Book Review: On pilgrimage with Newman

Book Review: On pilgrimage with Newman

Newman’s London – A Pilgrim Handbook, by Joanna Bogle, Gracewing, 84pp, £7.99
 
reviewed by Richard Whinder
 
The canonisation of John Henry Newman is undoubtedly a source of great joy for the whole Church – and especially for Catholics in England and Wales. His devotees longed for this day for many years, but for a long period his caused seemed to be faltering, largely for want of the required miracles. Now, however, we can see that God’s Providence has seen fit to raise Newman to the altar at the most appropriate time, for his gifts seem singularly fitting to our own moment in history. His utter devotion to the Truth, and fidelity to God’s call reproaches the relativism and secularism of our own times. His faithful adherence to the hierarchical Church – coupled with his rejection of a shallow and dangerous Ultramontanism - is a model for believers in every age. A man who truly lived the priestly ministry, his own personal holiness shines out all the brighter at a time when the priesthood – mired by scandal but so often, too, the object of unjust hostility – stands in need of renewal and reform. Last but by no means least, his wise and sensitive teaching on the development of doctrine can help us to interpret rightly the insights of the Second Vatican Council, always in fidelity to Tradition, and giving hope for the future.
 
Newman places
 
It is to be hoped that Newman’s canonisation will encourage a new wave of devotion to him, and in this, the small work under review has a valuable role to play. The author, Joanna Bogle, is herself a longtime admirer of the great Cardinal (indeed, your reviewer has fond memories of the talk on Newman she helped to organise at the time of his beatification – and of the Victorian marmalade cake she provided for the occasion!). Mrs Bogle always writes with enthusiasm, and this little book provides an erudite and enlightening introduction to Newman and to some of the places associated with him. The text is accompanied by some charming black and white illustrations by Malgorzata Brykczynska.
 
After a brief sketch outlining Newman’s life and work, we are taken first to Threadneedle Street, where the Cardinal was born; thence to Southampton Place, where his family moved when he was two years old; and on to Grey Court House at Ham, not far from Richmond. This was the family’s country residence (even today Ham retains a semi-rural air) and a place of happy memories for Newman. Here he recalled seeing candles being lighted in the windows to celebrate the victory at Trafalgar, and he swung on the trees and played among the gooseberry bushes.

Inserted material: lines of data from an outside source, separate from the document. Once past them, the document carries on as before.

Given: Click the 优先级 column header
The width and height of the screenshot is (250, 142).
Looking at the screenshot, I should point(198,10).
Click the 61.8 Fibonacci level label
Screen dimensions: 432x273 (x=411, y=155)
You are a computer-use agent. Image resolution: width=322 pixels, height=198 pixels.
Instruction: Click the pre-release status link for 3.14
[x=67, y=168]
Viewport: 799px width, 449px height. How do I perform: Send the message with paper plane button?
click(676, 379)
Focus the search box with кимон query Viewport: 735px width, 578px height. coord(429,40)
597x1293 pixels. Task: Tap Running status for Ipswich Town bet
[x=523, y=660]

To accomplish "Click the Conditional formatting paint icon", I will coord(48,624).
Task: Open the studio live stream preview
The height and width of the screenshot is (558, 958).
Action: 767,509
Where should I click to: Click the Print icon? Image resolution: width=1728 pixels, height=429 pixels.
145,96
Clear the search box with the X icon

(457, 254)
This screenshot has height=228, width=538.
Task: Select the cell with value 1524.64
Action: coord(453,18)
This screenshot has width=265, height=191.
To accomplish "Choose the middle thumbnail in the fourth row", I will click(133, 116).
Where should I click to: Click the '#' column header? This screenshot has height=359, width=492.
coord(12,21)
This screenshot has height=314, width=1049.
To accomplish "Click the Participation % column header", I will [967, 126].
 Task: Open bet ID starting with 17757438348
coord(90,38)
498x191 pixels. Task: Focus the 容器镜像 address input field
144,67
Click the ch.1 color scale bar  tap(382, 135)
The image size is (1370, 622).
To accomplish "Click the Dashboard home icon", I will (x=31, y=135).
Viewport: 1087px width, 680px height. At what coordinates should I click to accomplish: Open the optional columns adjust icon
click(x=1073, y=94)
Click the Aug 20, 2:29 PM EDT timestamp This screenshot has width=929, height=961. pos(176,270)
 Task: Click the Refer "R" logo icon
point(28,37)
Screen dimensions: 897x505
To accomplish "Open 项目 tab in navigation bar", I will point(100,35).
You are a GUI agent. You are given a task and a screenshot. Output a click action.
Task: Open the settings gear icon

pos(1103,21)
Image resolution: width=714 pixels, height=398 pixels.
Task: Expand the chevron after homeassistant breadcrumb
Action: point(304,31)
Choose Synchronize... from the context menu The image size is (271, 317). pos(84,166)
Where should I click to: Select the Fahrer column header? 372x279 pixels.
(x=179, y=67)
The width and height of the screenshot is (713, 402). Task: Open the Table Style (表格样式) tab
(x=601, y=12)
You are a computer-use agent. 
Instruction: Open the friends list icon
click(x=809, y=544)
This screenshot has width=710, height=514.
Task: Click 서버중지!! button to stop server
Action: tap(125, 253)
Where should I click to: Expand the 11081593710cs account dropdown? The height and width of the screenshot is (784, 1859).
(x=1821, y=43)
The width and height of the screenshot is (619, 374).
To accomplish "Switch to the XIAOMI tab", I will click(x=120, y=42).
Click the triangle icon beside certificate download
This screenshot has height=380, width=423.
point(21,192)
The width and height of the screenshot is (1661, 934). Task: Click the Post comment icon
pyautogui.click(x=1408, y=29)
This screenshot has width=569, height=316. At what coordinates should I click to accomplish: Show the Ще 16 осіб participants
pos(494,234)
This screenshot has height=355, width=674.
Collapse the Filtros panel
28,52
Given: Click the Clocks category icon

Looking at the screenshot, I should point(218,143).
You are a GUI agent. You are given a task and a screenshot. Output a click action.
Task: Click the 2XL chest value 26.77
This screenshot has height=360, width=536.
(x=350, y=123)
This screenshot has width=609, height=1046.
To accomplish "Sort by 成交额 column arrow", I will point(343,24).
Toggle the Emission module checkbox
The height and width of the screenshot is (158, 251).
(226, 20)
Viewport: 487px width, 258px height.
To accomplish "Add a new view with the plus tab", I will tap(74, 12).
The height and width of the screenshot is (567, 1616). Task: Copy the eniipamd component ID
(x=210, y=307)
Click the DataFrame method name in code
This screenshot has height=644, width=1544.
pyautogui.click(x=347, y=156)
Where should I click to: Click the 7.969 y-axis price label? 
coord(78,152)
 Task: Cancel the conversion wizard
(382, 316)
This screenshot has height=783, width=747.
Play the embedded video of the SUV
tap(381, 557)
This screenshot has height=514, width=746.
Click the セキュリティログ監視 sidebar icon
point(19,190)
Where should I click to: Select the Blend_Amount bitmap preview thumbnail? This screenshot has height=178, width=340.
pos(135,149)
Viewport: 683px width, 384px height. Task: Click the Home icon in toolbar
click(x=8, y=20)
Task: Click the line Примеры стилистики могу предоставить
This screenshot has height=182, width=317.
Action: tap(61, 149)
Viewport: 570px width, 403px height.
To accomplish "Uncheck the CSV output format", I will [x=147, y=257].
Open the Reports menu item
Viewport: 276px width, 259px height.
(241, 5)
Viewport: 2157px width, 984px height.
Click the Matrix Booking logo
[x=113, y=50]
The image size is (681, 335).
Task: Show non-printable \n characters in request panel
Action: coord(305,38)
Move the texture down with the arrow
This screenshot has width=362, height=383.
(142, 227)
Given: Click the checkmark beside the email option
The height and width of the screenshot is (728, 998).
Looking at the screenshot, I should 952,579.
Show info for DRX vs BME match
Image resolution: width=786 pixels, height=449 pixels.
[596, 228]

Later we move on to Ealing (where Newman was at school, when his father’s bank failed), to Norwood (where there was another house connected to the family), and to Grosvenor Place (where Newman’s Oxford friend and fellow Tractarian John Bowden lived, and Newman visited).
 
London, Birmingham and Oxford
 
The mention of Oxford, of course, reminds us that, although Newman was very much a Londoner by birth (indeed, arguably a Cockney, having been born within the sound of Bow Bells, as Mrs Bogle reminds us) he was to spend most of his life elsewhere, notably in Oxford and Birmingham. Sensibly, therefore, this book goes beyond the strict letter of its title, and includes excursions to these other cities. In Oxford one can see Newman’s colleges, Trinity and Oriel and visit his retreat at Littlemore, where Blessed Dominic Barberi received him into the Church. In Birmingham, there is St Mary’s College, Oscott, where he preached his famous ‘Second Spring’ sermon, and the Birmingham Oratory, where Newman devoted so much of his life to the priestly ministry, in imitation of his beloved St Philip Neri, the original Oratorian.
 
The book also introduces us to some of the churches and shrines honouring Newman, some of which he would have known personally (such as the Brompton Oratory, or Our Lady of the Assumption on Warwick Street) and some of which have a different connection (for example, the church of the Precious Blood, Borough, now cared for by the Ordinariate of Our Lady of Walsingham, to whom Newman has been such an inspiration – or St Aloysius’ church at Oxford, now home to that Oxford Oratory which Newman had so much wished to establish).
 
A call to holiness
 
The author concludes her work with Pope Benedict XVI’s homily, delivered on the occasion of Newman’s beatification in 2010 – and we cannot do better than to cite part of it here: ‘Cardinal Newman’s motto, “cor ad cor loquitur”, or “heart speaks unto heart”, gives us an insight into his understanding of the Christian life as a call to holiness, experienced as the profound desire of the human heart to enter into intimate communion with the Heart of God’.
 
Pilgrimage is one way in which that closer communion with God can be sought – and it is to be hoped that this ‘pilgrim guide’ will help many in their quest.

 

Notes:

Father Richard Whinder is a history graduateand Parish Priest of Holy Ghost Catholic Church, Balham, London.